> _Document extract_
** begin **

# what is your favourite racing game?



## hunkojunk34540 (Nov 10, 2008)

what is your favourite racing game


----------



## dlw (Aug 17, 1999)

Outrun..........Looking for LAN racing for Outrun 2006 C2C for ps2.


----------



## hunkojunk34540 (Nov 10, 2008)

oh one of mine is need for speed high stakes


----------



## kdaniell (Feb 20, 2009)

Forza Motorsport 2, can't wait for 3.


----------



## SoleSky (Feb 20, 2009)

Juiced 2 hot import nights for xbox 360, thats about the only racing game ive played though


----------



## copperhead71 (Aug 2, 2007)

Nfs...highstakes,hot pursuit,and GTA.


----------



## KidTDragon (Apr 22, 2009)

Ridge Racer


----------



## WickedKlown (Jul 25, 2006)

ATV Off-road fury 1-4


----------



## Jerzferno (Aug 19, 2007)

They are old, but the Rat Bag dirt racing games are awesome. Dirt racing is my most favorite, so these are right up my allet.


----------



## superduty455 (Jun 21, 2000)

Gran Turismo is my favorite. 
I won't even buy a PS3 until 5 comes out. 
Chris


----------



## cih1979 (Sep 2, 2007)

Gran Turismo 2 and 3 hands down were my favorite, now the most fun was Burnout Takedown...............O M G!!! love that game


----------



## XXX-Steve (Oct 23, 2008)

My favorite will always be DTR2. I like the mod cars in particular.


----------



## GRT99s (Feb 20, 2007)

*RFactor v12.55*

For the guys that like the Ratbag series of games or even the Sierra Papyrus Nascar sims or Hasbro's Nascar Heat have you looked into RFactor? 
RFactor is not new to the Sim Racing world...it's been out since 05 but has steadily become one of the best online racing experience's for the avid racer in all of us with over 2,000 online servers.

** end **

> _Records to use_
** begin **

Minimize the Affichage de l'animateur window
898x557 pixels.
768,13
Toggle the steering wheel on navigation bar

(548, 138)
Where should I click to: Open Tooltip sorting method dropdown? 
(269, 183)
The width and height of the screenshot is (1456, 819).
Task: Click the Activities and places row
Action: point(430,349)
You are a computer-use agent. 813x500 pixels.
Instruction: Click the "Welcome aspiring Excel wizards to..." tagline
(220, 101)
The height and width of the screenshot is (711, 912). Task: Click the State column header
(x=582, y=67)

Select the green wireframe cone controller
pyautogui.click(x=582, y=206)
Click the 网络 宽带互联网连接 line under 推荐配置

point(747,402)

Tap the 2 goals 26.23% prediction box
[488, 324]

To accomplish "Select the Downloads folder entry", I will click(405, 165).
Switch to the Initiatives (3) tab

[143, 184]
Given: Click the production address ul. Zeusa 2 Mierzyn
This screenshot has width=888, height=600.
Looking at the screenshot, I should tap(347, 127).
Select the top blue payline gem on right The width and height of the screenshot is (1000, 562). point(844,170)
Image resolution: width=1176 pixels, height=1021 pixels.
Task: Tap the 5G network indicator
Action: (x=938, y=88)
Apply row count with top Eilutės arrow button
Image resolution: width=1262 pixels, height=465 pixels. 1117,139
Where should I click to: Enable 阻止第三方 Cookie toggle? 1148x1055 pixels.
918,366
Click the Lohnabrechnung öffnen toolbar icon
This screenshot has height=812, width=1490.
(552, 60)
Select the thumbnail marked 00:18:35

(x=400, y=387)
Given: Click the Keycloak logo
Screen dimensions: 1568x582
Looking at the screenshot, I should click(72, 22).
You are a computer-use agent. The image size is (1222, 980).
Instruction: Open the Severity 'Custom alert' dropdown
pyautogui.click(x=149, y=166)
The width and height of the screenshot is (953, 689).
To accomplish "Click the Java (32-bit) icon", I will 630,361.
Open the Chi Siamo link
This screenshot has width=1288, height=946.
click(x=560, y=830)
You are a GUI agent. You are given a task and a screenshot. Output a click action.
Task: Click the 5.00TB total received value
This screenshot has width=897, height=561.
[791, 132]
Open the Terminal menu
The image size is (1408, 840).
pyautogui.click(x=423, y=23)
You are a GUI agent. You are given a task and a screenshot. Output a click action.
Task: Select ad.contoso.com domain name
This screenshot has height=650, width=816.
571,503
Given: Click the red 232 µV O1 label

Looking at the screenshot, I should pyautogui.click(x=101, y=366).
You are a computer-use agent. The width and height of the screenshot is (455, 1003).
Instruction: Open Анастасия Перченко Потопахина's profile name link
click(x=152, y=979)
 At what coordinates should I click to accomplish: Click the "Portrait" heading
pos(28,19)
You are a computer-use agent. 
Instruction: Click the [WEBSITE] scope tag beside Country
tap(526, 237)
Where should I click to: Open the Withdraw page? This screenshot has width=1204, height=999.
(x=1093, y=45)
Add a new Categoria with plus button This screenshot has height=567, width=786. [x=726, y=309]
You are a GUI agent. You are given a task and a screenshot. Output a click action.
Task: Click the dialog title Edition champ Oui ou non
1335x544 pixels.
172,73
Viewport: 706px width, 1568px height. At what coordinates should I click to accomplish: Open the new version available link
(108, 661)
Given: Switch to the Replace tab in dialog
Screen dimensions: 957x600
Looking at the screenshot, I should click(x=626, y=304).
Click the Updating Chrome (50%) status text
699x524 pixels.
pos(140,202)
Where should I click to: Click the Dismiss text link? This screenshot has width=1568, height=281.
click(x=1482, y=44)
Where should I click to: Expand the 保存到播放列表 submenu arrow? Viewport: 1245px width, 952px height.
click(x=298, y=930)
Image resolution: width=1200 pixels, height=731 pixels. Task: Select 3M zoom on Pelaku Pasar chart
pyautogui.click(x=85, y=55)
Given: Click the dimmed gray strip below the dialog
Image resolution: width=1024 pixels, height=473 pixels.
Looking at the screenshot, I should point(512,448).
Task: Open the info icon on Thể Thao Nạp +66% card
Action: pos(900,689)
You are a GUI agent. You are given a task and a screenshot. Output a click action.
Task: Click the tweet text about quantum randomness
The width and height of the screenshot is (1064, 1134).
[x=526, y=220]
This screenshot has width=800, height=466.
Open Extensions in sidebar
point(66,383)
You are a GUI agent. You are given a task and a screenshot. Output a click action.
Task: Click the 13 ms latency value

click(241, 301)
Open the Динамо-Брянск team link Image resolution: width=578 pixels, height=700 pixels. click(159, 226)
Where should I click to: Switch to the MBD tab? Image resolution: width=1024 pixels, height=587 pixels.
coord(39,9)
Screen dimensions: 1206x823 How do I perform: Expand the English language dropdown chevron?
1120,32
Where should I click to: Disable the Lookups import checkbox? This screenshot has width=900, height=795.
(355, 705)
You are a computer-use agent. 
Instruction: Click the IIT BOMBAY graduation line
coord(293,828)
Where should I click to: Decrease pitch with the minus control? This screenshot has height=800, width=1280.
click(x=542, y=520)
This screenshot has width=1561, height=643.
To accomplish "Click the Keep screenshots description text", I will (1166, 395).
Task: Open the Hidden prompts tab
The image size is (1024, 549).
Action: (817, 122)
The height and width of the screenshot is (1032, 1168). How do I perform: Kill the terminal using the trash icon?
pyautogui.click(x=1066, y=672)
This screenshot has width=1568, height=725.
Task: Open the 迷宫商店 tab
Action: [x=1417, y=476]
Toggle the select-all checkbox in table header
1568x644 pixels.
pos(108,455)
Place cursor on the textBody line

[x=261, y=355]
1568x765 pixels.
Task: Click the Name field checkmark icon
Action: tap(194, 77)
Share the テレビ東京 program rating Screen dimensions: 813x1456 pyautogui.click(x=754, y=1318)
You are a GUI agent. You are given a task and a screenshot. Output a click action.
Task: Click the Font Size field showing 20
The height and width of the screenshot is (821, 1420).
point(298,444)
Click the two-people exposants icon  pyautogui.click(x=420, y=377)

** end **

> _Work to do_
1/ In the racing game thread, how many online servers does the post about RFactor say it has?
2/ Recast the entries from the line containing "Given: Click the Keycloak logo" down to the line containing "pyautogui.click(x=149, y=166)", both included, as a two-column CSV with the headers request and answer. Write one row per entry, quote each field, and turn line breaks into spaces.

> _Solution list_
1/ Over 2,000.

2/
request,answer
"Given: Click the Keycloak logo Screen dimensions: 1568x582","Looking at the screenshot, I should click(72, 22)."
"You are a computer-use agent. The image size is (1222, 980). Instruction: Open the Severity 'Custom alert' dropdown","pyautogui.click(x=149, y=166)"